The Rothberg International School began at the initiative of Samuel Rothberg, an influential American businessman and Zionist who was heavily involved in the development of The Hebrew University. It started in 1955 with twenty-one students from the United States.

The program continued during the 1960s and expanded to include summer courses and an intensive summer Hebrew language program. The Preparatory Program for New Immigrants (Mechina le-Olim) was established in 1965. The events of the Six Day War in June 1967 led to an increase in the number of overseas students at the Hebrew University, particularly from American students who wanted a study abroad experience. Several international programs at the university such as the One Year Program, the Preparatory Year Program, the Hebrew Ulpan (language course) and Summer Courses were consolidated into the School for Overseas Students in 1971. The school became the first academic unit to relocate from its Givat Ram campus to the Mount Scopus campus.

In 1981, the school was renamed The Rothberg School for Overseas Students

== Academic programs ==
The Rothberg International School has undergraduate, graduate, non-degree and short-term programs, in addition to the Mechina (Preparatory) program.

=== Undergraduate studies ===
The school offers a division of undergraduate studies for those pursuing a bachelor's degree outside Israel. There are also programs in dance, art and design, Arabic, music, and internships in technology and innovation. There is also a program developed with Harvard University.

=== Graduate studies ===
The division of graduate studies currently offers five graduate degree options in Jewish studies, The Bible and the Ancient Near East, Israel studies, Middle Eastern studies, non-profit management and leadership. Graduate students may join a non-degree program and choose from any of the courses offered in the graduate division.

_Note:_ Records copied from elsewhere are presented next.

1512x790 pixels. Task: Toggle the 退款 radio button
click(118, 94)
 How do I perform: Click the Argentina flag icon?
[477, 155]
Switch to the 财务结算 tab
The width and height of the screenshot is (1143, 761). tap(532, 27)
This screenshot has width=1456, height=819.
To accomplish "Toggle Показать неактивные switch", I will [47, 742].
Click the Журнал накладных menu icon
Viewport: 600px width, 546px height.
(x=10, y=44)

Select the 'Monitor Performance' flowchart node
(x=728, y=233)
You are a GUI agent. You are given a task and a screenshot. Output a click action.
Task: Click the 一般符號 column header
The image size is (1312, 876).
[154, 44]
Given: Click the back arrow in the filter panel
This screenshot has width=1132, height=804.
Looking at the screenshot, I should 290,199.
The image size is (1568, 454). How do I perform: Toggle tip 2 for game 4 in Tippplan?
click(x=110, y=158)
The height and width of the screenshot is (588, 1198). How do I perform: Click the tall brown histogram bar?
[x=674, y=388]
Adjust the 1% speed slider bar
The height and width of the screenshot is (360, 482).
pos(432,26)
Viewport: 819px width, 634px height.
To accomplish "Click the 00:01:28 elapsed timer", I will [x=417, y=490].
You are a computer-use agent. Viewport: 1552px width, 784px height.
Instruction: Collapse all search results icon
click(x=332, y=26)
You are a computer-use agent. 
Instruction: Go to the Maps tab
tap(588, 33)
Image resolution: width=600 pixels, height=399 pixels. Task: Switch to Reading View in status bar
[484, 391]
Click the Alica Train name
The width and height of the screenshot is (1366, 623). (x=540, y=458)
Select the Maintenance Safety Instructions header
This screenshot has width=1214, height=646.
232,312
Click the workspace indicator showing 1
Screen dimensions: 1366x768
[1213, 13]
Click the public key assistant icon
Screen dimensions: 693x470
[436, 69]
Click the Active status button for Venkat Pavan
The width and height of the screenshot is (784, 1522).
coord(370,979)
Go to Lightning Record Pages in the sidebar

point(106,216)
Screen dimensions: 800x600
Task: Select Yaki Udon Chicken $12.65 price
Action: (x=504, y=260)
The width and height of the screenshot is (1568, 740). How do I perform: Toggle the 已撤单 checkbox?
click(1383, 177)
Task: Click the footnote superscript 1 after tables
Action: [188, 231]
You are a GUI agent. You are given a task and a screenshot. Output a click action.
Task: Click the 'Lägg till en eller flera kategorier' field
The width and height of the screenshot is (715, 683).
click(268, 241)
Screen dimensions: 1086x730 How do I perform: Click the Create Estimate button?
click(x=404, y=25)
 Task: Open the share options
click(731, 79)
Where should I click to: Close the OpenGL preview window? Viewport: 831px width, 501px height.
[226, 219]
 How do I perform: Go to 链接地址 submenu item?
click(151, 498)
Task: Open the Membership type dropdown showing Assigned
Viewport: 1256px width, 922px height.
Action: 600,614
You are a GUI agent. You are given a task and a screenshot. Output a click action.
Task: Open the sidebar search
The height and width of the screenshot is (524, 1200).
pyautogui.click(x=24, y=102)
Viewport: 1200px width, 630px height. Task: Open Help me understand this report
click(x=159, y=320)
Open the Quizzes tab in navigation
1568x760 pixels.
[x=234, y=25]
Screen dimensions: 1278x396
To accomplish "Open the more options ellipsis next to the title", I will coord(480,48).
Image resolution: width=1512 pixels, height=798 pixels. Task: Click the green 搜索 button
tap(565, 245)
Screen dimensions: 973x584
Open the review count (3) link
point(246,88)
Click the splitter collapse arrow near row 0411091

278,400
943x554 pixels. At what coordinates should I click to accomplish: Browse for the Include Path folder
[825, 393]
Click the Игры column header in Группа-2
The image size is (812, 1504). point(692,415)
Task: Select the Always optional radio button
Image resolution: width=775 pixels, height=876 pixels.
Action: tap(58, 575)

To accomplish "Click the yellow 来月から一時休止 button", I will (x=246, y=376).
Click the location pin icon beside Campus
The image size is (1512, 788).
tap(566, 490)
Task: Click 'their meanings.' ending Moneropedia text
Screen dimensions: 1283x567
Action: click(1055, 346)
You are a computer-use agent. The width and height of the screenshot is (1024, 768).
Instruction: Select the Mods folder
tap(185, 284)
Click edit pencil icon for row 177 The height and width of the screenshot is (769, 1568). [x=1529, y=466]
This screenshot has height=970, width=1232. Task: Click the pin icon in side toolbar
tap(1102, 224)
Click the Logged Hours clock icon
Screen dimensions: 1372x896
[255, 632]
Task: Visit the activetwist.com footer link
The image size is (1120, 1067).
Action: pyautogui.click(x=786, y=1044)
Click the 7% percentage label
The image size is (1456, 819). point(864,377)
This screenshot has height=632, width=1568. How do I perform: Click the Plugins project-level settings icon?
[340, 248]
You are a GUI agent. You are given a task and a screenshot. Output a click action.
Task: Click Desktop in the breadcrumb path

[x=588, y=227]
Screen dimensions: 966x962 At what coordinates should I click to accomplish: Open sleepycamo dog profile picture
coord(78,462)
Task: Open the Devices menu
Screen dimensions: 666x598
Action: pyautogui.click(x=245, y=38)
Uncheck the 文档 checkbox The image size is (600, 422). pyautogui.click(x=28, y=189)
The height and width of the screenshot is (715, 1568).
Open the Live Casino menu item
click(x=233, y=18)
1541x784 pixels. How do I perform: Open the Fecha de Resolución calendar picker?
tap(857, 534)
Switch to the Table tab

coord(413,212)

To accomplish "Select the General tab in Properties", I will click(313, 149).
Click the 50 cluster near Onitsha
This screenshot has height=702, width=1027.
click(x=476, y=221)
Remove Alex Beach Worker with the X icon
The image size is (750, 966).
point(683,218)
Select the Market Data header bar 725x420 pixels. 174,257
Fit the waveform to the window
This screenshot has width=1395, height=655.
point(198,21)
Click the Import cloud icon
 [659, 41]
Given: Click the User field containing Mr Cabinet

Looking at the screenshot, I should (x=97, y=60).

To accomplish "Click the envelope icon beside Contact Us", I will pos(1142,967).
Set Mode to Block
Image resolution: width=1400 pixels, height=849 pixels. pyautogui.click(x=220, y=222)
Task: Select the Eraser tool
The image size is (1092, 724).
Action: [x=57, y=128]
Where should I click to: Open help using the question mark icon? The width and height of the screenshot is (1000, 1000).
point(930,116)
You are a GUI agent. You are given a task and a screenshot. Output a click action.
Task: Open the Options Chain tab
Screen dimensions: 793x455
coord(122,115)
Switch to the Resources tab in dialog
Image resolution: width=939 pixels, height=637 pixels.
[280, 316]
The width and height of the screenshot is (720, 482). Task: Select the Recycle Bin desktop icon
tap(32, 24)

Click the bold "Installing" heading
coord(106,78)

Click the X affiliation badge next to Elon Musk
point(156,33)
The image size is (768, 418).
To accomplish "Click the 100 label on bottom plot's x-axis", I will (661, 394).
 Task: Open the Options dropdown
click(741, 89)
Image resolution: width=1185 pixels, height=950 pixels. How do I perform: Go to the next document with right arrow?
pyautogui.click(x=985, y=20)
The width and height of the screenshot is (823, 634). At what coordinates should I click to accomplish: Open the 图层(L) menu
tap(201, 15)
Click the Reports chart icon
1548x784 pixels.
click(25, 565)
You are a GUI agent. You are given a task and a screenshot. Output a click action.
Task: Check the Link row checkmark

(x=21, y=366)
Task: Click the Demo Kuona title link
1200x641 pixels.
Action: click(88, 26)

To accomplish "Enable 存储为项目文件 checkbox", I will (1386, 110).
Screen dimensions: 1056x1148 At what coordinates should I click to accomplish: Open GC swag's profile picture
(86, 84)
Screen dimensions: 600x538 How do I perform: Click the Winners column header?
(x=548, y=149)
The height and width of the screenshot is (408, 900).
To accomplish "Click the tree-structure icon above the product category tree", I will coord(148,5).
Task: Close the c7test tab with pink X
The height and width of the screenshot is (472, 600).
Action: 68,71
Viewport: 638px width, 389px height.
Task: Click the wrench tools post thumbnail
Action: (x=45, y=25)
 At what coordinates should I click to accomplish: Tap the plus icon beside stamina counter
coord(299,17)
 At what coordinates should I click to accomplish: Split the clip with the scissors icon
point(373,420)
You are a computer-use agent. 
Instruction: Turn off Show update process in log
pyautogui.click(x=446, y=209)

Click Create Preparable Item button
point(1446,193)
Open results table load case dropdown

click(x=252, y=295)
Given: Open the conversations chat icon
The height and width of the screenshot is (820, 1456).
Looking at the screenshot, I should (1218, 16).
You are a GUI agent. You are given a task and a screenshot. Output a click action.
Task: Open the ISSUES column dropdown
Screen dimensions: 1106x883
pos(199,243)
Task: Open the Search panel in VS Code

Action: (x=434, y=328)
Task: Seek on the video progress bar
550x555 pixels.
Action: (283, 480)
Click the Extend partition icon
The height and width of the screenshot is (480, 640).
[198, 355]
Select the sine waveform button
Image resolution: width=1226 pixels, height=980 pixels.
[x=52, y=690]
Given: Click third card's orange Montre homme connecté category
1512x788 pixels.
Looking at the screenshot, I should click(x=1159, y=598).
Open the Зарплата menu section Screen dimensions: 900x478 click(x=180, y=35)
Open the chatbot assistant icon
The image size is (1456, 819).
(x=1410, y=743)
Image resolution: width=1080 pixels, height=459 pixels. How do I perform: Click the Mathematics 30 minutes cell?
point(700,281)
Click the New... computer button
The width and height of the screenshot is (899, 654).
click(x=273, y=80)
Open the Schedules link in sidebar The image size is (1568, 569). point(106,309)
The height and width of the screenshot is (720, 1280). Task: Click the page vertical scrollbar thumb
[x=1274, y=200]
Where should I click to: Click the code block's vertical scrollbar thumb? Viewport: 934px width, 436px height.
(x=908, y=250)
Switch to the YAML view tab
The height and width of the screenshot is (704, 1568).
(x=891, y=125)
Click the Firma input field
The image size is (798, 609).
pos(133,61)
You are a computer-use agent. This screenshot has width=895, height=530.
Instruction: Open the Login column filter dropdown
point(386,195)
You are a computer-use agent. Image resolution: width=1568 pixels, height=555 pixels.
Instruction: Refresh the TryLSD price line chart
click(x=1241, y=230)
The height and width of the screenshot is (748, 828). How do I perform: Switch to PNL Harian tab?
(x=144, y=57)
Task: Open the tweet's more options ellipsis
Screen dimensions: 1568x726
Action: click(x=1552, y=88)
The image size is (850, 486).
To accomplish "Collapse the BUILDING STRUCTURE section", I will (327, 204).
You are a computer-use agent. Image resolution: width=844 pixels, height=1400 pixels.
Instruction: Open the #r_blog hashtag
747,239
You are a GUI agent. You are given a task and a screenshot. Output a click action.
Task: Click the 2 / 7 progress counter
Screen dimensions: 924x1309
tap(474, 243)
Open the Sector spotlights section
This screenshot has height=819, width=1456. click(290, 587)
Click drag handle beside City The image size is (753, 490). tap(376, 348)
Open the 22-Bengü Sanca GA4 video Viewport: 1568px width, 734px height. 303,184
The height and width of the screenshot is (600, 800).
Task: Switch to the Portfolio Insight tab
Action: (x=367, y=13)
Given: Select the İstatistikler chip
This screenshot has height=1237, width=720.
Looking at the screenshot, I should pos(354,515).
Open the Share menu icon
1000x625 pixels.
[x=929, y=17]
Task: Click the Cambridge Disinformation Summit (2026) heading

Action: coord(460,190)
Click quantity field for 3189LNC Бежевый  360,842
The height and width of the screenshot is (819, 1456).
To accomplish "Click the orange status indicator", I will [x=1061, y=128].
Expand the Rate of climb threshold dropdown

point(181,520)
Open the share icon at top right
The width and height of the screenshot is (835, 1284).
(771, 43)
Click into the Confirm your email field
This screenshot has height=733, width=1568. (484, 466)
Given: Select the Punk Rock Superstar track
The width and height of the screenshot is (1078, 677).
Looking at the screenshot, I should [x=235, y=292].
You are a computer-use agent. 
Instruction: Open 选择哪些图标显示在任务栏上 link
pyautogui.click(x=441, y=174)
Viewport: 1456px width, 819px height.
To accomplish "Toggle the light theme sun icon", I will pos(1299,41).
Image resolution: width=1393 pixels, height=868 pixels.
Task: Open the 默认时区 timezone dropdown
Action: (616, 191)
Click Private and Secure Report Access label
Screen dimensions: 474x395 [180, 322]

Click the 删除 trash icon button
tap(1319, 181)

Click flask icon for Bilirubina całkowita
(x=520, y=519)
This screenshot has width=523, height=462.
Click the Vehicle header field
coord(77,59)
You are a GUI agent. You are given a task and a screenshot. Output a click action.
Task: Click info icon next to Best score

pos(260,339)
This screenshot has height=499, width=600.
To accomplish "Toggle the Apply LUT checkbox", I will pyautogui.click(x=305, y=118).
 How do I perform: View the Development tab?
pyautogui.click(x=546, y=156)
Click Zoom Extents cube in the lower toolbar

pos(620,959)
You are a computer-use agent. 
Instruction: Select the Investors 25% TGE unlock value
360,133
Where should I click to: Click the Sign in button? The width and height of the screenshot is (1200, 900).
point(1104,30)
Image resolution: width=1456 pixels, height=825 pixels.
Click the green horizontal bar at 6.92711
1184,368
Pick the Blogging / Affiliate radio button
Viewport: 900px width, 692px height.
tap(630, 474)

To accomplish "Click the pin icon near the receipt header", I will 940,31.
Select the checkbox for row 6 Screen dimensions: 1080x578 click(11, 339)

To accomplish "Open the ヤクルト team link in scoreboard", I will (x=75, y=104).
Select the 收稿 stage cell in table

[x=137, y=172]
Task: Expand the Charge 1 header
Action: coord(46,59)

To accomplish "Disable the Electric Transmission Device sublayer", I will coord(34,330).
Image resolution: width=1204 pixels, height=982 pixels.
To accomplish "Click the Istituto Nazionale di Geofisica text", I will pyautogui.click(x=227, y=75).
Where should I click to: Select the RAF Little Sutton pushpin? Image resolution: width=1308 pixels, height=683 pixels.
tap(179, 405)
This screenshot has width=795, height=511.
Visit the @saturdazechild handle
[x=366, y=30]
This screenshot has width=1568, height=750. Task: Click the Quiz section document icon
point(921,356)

=== Mechina (preparatory program) ===
The preparatory (Mechina) program is for students from overseas not yet able to enroll in an undergraduate degree program in Israel. Mechina students are either in the process of becoming Israeli citizens or have recently immigrated to Israel. It is the largest academic preparatory program in Israel.

Historically, the student body of the Mechina program has reflected the immigration trends in Israel. When Operation Moses (1984) and Operation Solomon (1991) brought Ethiopian Jewish immigrants to Israel, the Mechina had an increase in Ethiopian students. In 1991, with the 1990s post-Soviet aliyah, four times the number of students from the Former Soviet Union enrolled than the previous year.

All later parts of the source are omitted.